そんな娘にこの数年間、日本語本強制読書を続けてきましたが、先日の『52ヘルツのクジラたち』に続き、またもや「これよんでみたい」の本リクエスト。努力の甲斐があったかと、普段は中古本購入も早速新品本をお取り寄せ。それが今回の本です。

 

ひとこと感想と概要

娘より先に読んでみましたが、一言感想は、うーん、YA向けのYA小説、でした。

お話のあらすじは、宮古島の民宿の子である海香からの視点で描かれる、父親勇吾の破天荒物語、といった感じです。題名の通り、単純な勇吾がお金稼ぎ目的でユーチューバーになり半ば成功するのですが、色々と周囲に迷惑をかけるというものです。子供みたいな大人の勇吾と、小学5年にして老成した感のある海香のコントラストが印象的です。

ダイレクトなネタバレは避けますが、勇吾の破天荒な行動には実は理由があって、むしろ彼の心根の良さ、優しさが後段になるにつれ明らかになり、最後は感動的なフィナーレ、というものです。

 

語り合うテーマは多く内在している

当の娘より先に読んでしまいましたが、娘がこの本を読んでどういう感想を持つかが楽しみです。そしてあわよくば、小説の題材について親子で話ができれば、書籍の価値は高いと思います。

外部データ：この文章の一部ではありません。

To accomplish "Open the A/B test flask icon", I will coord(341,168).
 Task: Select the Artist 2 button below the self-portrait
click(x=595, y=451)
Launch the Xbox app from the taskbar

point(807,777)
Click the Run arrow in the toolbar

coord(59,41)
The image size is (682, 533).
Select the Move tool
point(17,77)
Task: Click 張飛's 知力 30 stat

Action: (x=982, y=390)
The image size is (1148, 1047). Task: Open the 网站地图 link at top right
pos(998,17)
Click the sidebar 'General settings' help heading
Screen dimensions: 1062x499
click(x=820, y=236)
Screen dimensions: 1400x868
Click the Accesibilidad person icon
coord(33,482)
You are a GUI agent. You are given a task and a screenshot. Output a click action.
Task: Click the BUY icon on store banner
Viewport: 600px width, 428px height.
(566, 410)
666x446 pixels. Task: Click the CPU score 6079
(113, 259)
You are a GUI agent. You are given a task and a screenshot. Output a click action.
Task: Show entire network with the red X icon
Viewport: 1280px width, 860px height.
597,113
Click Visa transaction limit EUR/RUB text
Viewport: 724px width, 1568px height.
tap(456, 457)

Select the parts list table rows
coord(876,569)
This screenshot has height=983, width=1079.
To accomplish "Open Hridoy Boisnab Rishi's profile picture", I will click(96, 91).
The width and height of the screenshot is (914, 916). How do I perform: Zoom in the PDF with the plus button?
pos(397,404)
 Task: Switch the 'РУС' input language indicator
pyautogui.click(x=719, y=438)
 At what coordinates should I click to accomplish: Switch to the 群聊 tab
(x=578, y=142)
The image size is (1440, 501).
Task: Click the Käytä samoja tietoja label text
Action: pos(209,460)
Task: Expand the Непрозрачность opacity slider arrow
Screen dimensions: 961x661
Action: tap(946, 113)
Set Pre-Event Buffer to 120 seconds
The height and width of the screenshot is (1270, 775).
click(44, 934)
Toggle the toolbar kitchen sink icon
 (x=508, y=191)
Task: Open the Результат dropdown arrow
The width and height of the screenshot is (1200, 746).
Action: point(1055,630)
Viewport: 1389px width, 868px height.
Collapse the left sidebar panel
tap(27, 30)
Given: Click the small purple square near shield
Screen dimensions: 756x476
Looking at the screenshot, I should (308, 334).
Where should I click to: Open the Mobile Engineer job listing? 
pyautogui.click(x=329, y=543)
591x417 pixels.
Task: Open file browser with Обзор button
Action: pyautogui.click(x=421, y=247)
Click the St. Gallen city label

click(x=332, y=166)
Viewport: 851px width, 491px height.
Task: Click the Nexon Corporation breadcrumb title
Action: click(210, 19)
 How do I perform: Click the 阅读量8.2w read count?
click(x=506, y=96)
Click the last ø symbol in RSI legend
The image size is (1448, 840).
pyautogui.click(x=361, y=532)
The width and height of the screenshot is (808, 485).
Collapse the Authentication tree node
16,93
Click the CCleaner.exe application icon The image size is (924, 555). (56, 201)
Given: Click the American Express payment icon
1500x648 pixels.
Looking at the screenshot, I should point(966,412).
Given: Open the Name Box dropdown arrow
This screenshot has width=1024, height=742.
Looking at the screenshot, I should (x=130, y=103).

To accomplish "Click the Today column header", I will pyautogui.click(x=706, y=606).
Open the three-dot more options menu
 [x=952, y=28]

本作では、父子家庭、家出、知人への迷惑、友人の死、友としての責任、父としての責任、母としての責任、自分の夢、挫折など、議論のネタになるようなテーマがいくつも発見できました。

 

理屈っぽい大人には絶対的に不向き

他方、親目線で見るとどうにも父親の行動に対して批判的な視線を投げかけてしまいます。

破天荒すぎるこの父親の行為(突然ユーチューバーになる、毎日が酒盛り、金がないのにしょっちゅう宮古島から東京に行く)は、諸々事情があるにせよ、一体全体どうよ?、と批判したくなってしまいました(つまらない大人で申し訳ないですが)。そもそも主人公の海香はよくわかる子なので、事情を話すなりコニュニケーションをもう少しとったほうがいいのでは、と他人事ながら思ってしまいました(ほんと他人の家庭に対して余計なお世話ですが)。

 

あと、ヤングアダルト向けの本に対し、人生の半分を過ぎたおっさんが文句言う資格もないのですが、やはりいささか流れが安易に過ぎる気がしてしまいました。

 

おわりに

さて、改めて繰り返しますが、分別くさい大人のコメントは中高生には何の関係もないことです。子供たちが文字に触れ、何かを感じ、そしてそれがきっかけで会話や議論が起これば、その本は存在意義を十分に果たしたと言えます。

その点、うちの娘に本を読みたいと言わしめた時点で沢山褒めないといけないんですけどね笑

 

中高生、旅行好き、海好きにはおすすめできると思います。

そうそう。書いていてふと、30年ほど前に泊まった西表島石垣島ユースホステルの事を思い出しました。長期滞在している客が、宿のオバアに代わって予約の電話を取っていた風景。その点、この本は他人との距離・壁が緩やかな南国の雰囲気がばっちり描けている作品ですね。